Imagine we have two transformations, T and L. We know both of them are "linear." We want to see if a super-transformation, where we first use T and then L (let's call it C for combined), is also linear. We just need to check if C follows those two rules!

**Rule 1: Does C work nicely with adding inputs?**
Let's say we have two different starting vectors, let's call them $\vec{x_1}$ and $\vec{x_2}$.
* If we add them first ($\vec{x_1} + \vec{x_2}$) and then put them into T, since T is linear, it's like $T(\vec{x_1} + \vec{x_2}) = T(\vec{x_1}) + T(\vec{x_2})$.
* Now, we take this result ($T(\vec{x_1}) + T(\vec{x_2})$) and put it into L. Since L is also linear, it's like $L(T(\vec{x_1}) + T(\vec{x_2})) = L(T(\vec{x_1})) + L(T(\vec{x_2}))$.
* So, $C(\vec{x_1} + \vec{x_2})$ ends up being $C(\vec{x_1}) + C(\vec{x_2})$! Yay, the first rule works for C!

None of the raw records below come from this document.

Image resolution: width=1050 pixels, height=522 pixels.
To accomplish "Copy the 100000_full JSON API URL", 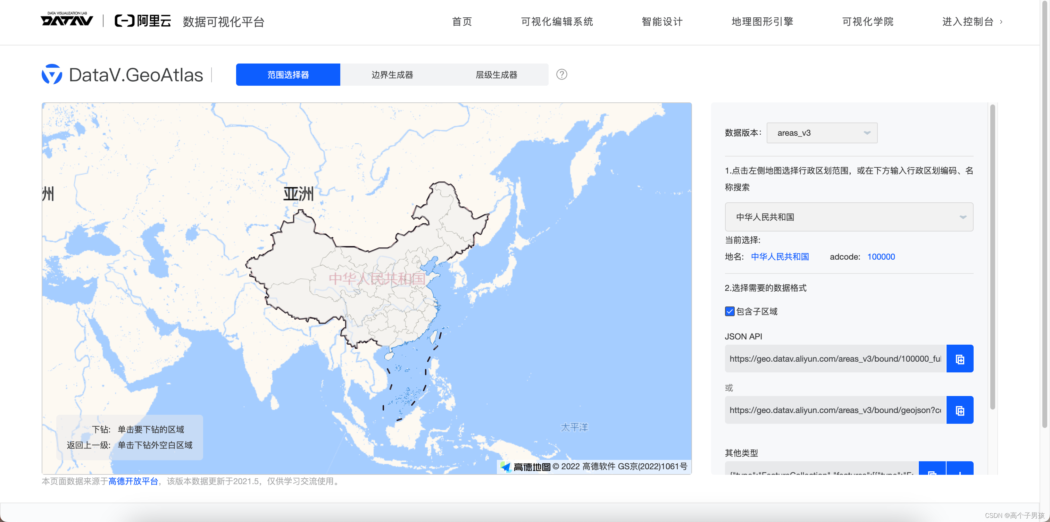I will coord(960,359).
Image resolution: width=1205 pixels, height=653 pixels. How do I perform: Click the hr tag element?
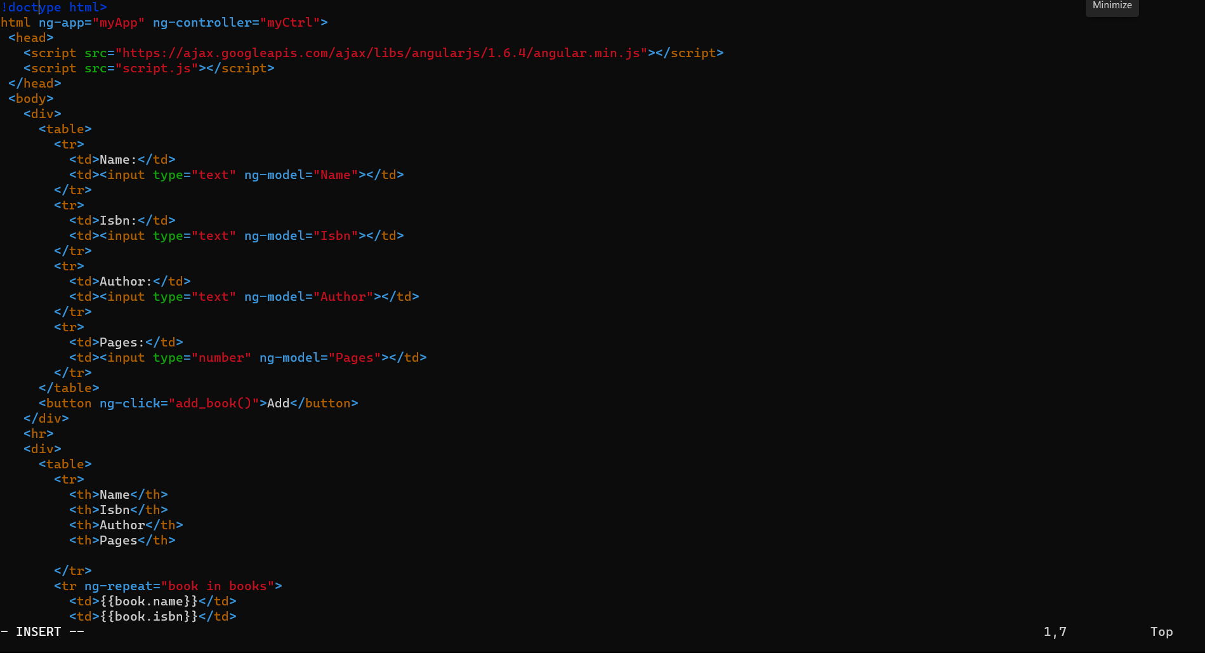[x=39, y=433]
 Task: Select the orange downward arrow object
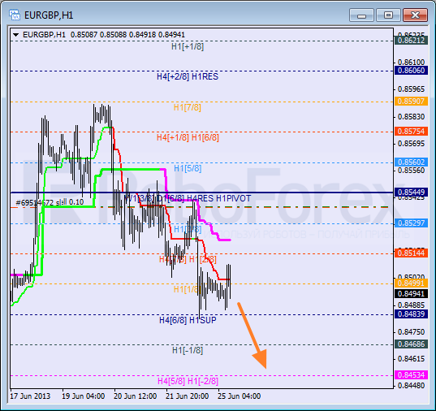[253, 335]
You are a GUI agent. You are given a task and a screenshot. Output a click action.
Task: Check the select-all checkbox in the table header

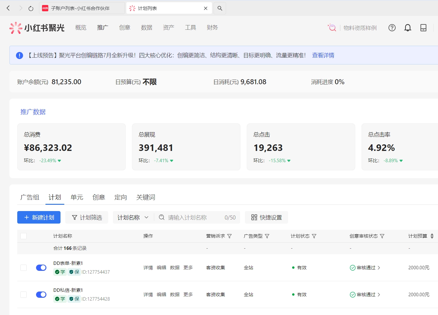(24, 236)
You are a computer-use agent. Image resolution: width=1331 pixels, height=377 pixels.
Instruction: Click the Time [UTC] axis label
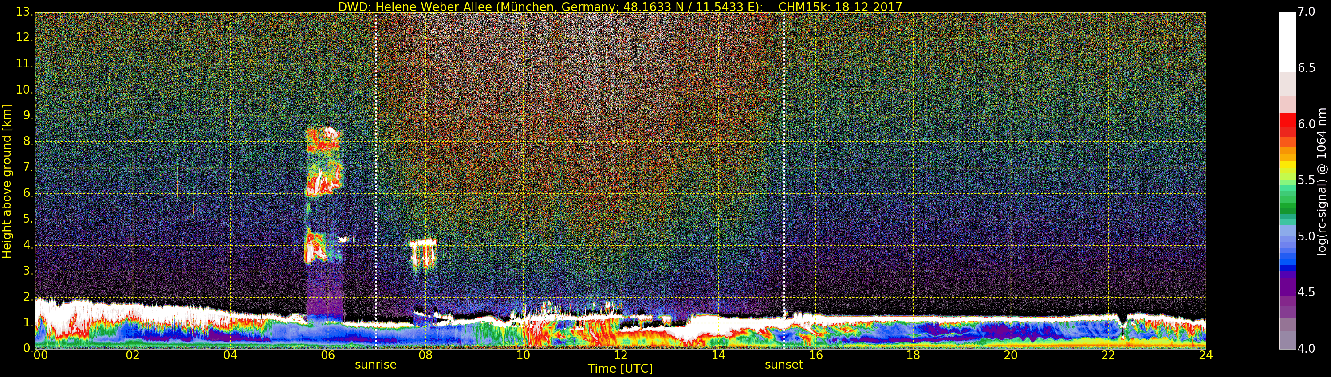(x=620, y=369)
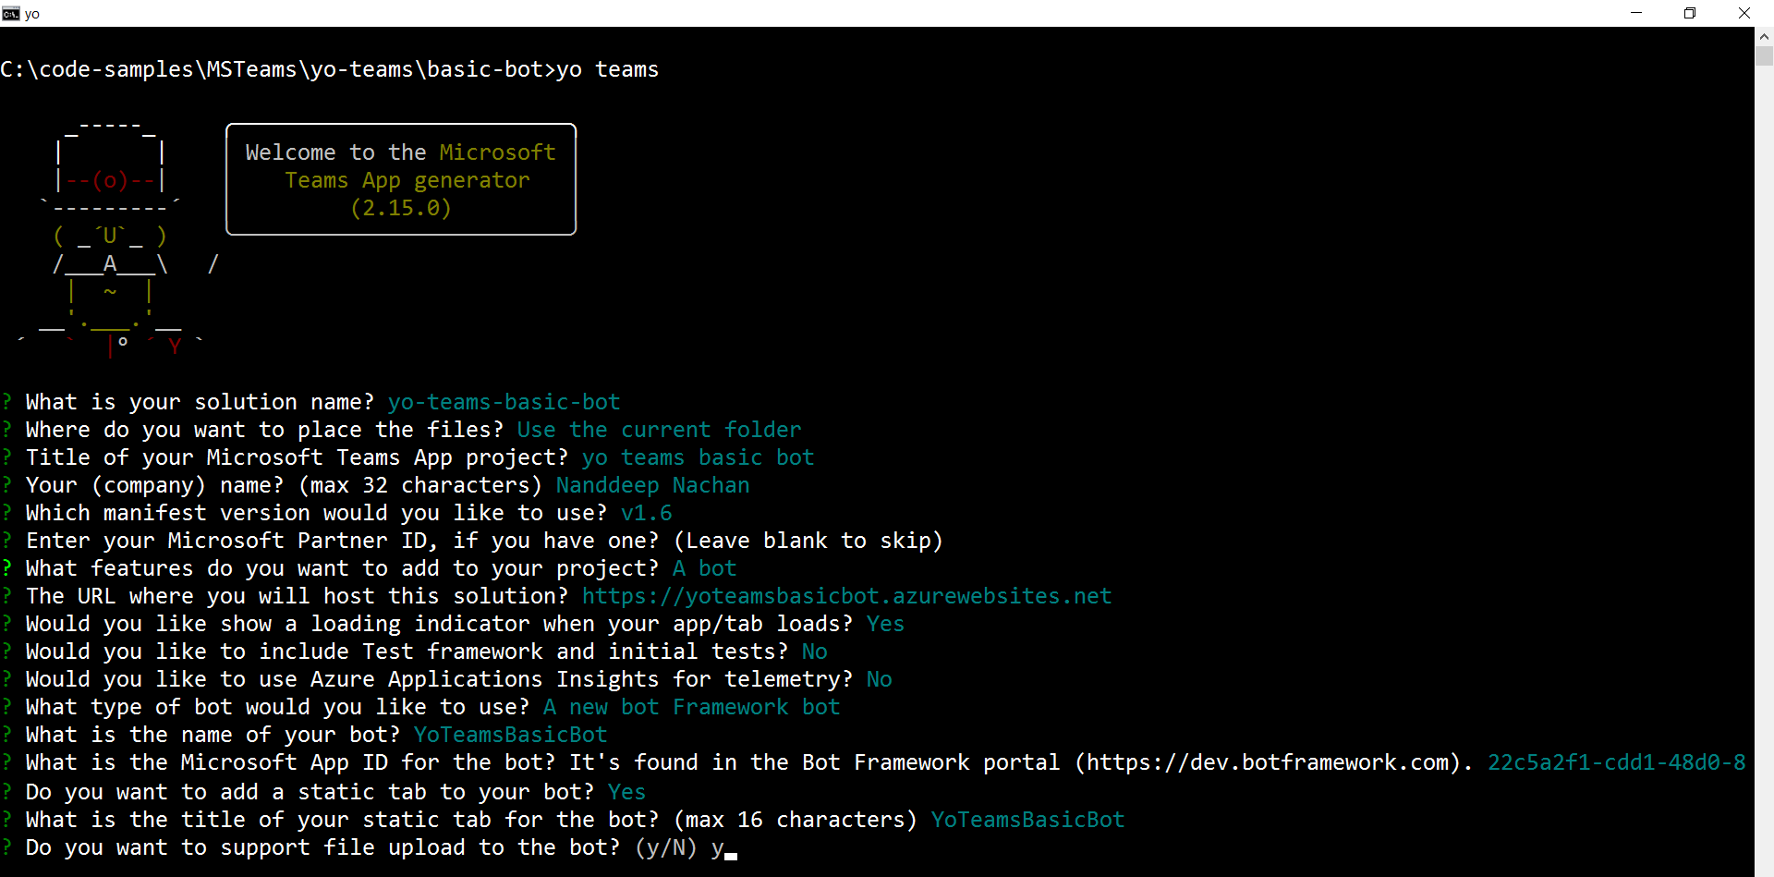Click the vertical scrollbar thumb
This screenshot has height=877, width=1774.
tap(1764, 56)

**Rule 2: Does C work nicely with scaling inputs?**
Let's say we have a starting vector $\vec{x}$ and a number (scalar) $c$.
* If we multiply $\vec{x}$ by $c$ first ($c\vec{x}$) and then put it into T, since T is linear, it's like $T(c\vec{x}) = cT(\vec{x})$.
* Now, we take this result ($cT(\vec{x})$) and put it into L. Since L is also linear, it's like $L(cT(\vec{x})) = cL(T(\vec{x}))$.
* So, $C(c\vec{x})$ ends up being $cC(\vec{x})$! Hooray, the second rule works for C too!

Since the combined transformation $C$ (which is $L(T(\vec{x}))$) follows both rules for linear transformations, it *is* a linear transformation!